Tam oldu başardım derken, kopuyor zincirin bir halkası olmadık zamanda ve yine başa sarıyor kederimiz. Dünyada sanıldığından daha çok kötü insan var, kendini korumak, sevdiklerini korumak için evet doğru iyileşmek zorundasın, başka yol bırakmıyor sana, aynı yaralarla çocuklarının canının acıyacağını biliyor olmak.
Hani içimizdeki çocuk gerçeği var ya, bütün mesele o çocuğun anlaşılabilmesinde ve bütün çocukların korunabilmesinde. Çünkü onlarında çocukları ve o çocuklarında acıları olacak ve içimizdeki çocuklar büyümesini bilmedikleri için, yetişkin bizlerin sevgisine korumasına hep ihtiyaç duyacaklar.

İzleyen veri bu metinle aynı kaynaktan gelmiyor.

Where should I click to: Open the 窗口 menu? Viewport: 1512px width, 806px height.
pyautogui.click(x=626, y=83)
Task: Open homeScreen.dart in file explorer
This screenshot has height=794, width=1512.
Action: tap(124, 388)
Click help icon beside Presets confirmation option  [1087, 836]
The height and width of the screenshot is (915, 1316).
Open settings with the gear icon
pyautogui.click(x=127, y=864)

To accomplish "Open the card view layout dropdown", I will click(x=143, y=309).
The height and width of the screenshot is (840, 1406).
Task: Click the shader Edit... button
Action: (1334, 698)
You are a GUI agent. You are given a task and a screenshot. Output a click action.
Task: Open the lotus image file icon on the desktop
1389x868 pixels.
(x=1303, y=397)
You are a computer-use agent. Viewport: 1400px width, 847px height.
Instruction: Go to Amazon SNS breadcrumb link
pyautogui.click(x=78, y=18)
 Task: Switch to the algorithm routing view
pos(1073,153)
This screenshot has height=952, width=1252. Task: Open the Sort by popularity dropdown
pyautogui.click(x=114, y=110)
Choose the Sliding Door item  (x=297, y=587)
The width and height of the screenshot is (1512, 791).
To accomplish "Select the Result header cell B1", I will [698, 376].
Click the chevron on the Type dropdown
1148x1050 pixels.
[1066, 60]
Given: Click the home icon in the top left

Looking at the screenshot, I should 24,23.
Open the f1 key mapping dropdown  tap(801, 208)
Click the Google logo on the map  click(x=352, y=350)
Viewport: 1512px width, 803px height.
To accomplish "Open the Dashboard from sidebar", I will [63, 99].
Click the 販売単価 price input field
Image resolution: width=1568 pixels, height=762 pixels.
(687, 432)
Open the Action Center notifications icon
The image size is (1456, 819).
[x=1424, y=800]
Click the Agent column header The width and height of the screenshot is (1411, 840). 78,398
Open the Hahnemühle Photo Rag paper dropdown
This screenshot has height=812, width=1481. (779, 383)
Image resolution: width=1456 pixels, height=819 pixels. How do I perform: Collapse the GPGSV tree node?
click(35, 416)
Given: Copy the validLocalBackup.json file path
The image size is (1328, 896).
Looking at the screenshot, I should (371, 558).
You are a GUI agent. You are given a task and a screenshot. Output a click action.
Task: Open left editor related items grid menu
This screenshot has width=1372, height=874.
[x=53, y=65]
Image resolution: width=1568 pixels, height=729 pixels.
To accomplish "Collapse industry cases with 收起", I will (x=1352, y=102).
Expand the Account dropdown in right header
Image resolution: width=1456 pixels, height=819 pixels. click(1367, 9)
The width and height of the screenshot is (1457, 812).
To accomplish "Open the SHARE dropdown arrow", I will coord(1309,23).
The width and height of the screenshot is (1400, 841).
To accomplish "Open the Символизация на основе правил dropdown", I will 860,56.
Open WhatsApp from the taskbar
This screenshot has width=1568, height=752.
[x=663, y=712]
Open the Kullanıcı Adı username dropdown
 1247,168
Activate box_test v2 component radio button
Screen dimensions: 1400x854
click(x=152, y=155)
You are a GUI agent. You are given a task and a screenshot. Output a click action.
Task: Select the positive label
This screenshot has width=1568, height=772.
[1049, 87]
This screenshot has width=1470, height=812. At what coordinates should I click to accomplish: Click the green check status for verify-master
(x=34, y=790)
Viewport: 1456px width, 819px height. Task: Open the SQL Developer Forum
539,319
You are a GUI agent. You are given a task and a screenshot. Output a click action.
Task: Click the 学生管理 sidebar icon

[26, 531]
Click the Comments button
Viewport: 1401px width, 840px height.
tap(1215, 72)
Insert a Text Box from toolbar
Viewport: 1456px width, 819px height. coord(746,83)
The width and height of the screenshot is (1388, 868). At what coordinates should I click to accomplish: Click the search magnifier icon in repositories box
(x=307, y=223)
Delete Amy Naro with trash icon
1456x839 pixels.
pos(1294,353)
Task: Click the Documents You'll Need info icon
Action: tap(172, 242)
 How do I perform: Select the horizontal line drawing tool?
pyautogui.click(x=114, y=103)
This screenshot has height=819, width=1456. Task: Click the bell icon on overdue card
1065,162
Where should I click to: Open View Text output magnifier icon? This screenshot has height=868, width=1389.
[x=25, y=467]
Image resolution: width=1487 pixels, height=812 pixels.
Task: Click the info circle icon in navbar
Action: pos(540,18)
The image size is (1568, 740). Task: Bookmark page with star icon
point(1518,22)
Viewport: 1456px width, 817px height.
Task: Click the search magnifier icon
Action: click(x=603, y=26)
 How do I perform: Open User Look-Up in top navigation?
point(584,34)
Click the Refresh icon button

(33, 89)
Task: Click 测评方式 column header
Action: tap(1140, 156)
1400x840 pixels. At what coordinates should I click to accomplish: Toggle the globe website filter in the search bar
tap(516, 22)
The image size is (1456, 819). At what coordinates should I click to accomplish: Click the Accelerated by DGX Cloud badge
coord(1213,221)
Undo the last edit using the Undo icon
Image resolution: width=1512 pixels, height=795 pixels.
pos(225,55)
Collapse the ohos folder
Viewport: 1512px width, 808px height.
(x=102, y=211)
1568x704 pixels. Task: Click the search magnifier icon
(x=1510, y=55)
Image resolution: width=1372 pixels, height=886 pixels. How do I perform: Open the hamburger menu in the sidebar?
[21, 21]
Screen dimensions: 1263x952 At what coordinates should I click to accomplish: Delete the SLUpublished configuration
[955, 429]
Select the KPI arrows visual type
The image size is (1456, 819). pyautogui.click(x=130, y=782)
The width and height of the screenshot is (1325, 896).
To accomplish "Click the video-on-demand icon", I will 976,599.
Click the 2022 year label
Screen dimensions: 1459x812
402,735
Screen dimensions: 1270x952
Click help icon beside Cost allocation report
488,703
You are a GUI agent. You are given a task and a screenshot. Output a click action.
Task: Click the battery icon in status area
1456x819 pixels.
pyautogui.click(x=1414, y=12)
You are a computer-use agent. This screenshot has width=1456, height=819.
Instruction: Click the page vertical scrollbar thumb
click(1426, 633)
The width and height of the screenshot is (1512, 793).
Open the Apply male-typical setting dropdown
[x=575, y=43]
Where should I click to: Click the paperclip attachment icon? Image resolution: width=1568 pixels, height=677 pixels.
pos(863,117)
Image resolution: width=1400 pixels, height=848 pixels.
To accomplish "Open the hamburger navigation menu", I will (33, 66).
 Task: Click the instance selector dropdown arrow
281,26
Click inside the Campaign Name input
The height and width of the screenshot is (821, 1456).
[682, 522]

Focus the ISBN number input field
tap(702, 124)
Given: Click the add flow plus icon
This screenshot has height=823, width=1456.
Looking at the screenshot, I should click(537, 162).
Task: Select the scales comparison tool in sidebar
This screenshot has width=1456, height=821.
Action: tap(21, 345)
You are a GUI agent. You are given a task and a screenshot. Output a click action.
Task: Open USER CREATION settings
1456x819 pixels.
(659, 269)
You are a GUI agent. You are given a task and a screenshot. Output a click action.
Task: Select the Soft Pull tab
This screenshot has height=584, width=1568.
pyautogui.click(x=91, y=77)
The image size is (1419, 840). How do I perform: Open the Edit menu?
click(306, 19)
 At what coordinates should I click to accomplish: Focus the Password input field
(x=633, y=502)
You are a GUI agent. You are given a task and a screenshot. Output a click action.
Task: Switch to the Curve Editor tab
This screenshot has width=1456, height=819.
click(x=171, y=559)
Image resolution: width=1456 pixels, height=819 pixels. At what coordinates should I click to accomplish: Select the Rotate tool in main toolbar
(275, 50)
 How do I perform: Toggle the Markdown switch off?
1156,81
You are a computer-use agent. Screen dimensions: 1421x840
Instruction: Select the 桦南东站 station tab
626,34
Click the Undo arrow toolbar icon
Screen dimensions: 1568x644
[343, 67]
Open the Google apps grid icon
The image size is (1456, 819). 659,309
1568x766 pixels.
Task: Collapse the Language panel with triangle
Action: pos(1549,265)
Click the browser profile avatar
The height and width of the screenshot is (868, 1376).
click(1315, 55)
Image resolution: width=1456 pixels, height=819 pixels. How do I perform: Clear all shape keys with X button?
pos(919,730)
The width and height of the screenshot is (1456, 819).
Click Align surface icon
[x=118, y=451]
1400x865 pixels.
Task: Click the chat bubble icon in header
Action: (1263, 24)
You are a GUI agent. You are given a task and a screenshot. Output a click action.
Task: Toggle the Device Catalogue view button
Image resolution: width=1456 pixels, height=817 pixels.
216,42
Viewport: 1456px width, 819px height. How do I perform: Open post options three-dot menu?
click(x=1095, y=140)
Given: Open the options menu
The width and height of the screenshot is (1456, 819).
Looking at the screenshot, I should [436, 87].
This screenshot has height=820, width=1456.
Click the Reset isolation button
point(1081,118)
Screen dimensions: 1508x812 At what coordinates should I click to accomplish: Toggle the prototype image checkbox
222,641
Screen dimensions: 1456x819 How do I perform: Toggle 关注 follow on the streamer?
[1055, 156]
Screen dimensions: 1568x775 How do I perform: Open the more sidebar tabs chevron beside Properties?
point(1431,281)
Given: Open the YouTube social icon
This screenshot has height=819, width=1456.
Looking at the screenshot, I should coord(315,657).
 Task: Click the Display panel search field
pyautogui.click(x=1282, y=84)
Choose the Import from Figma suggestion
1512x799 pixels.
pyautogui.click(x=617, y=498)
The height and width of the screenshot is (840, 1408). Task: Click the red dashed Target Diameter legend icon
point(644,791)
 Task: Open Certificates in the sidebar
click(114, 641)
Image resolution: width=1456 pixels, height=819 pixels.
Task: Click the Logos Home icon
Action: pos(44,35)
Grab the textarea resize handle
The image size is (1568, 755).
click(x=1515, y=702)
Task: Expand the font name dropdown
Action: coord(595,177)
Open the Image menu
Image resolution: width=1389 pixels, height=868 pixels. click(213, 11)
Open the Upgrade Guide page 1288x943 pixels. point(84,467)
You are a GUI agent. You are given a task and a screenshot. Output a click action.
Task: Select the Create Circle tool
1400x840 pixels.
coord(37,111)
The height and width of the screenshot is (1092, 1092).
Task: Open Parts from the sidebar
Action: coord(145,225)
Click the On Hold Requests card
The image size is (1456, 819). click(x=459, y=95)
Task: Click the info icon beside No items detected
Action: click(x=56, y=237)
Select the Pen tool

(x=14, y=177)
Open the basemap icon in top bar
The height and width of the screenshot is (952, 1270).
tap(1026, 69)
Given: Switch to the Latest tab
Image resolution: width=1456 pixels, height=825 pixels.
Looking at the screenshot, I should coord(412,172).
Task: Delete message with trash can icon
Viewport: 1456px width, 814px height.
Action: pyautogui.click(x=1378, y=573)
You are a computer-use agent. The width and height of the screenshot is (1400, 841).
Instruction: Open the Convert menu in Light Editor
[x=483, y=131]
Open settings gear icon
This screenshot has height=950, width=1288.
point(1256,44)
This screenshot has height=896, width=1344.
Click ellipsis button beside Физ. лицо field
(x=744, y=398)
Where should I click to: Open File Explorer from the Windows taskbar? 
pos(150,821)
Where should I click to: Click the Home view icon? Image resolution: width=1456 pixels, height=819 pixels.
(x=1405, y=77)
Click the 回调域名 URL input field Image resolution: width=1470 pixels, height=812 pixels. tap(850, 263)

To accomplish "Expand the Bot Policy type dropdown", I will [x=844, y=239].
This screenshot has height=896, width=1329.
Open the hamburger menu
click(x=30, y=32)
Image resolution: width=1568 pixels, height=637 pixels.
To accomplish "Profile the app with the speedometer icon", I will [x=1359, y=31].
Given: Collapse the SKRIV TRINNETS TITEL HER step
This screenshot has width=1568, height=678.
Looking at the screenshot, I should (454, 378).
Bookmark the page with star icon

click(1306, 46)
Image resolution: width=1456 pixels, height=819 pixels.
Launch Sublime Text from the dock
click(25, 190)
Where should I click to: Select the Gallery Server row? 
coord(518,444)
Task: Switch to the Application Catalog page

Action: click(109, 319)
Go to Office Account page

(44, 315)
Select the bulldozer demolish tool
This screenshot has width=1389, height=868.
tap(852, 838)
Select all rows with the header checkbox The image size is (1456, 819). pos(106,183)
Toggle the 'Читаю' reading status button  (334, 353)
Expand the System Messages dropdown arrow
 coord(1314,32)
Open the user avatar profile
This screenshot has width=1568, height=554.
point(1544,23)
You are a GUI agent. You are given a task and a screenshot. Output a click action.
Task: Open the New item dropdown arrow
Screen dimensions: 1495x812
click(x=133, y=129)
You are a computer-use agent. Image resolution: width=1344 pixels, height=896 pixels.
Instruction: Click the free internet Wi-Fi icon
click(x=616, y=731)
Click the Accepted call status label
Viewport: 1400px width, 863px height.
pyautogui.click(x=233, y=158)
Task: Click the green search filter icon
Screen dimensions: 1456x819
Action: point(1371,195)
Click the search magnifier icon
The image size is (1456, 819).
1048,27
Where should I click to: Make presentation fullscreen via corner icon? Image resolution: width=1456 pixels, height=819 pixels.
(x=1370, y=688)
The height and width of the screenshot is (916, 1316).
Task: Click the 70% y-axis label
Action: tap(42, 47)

Yetişkin olabilmekte bütün mesele, içimizdeki çocuğa güven duygusunu ancak böyle verebiliriz.
İçimizdeki hayvanları yok ettiğimizde, çocuklar mutlu olmaya başlayacaklar öyle umut ediyorum.
Kaldı ki bu konu öyle üç beş satırla ne anlatılabilir, ne de çözümlenebilir ama bir yerden başlanabilir de nerden?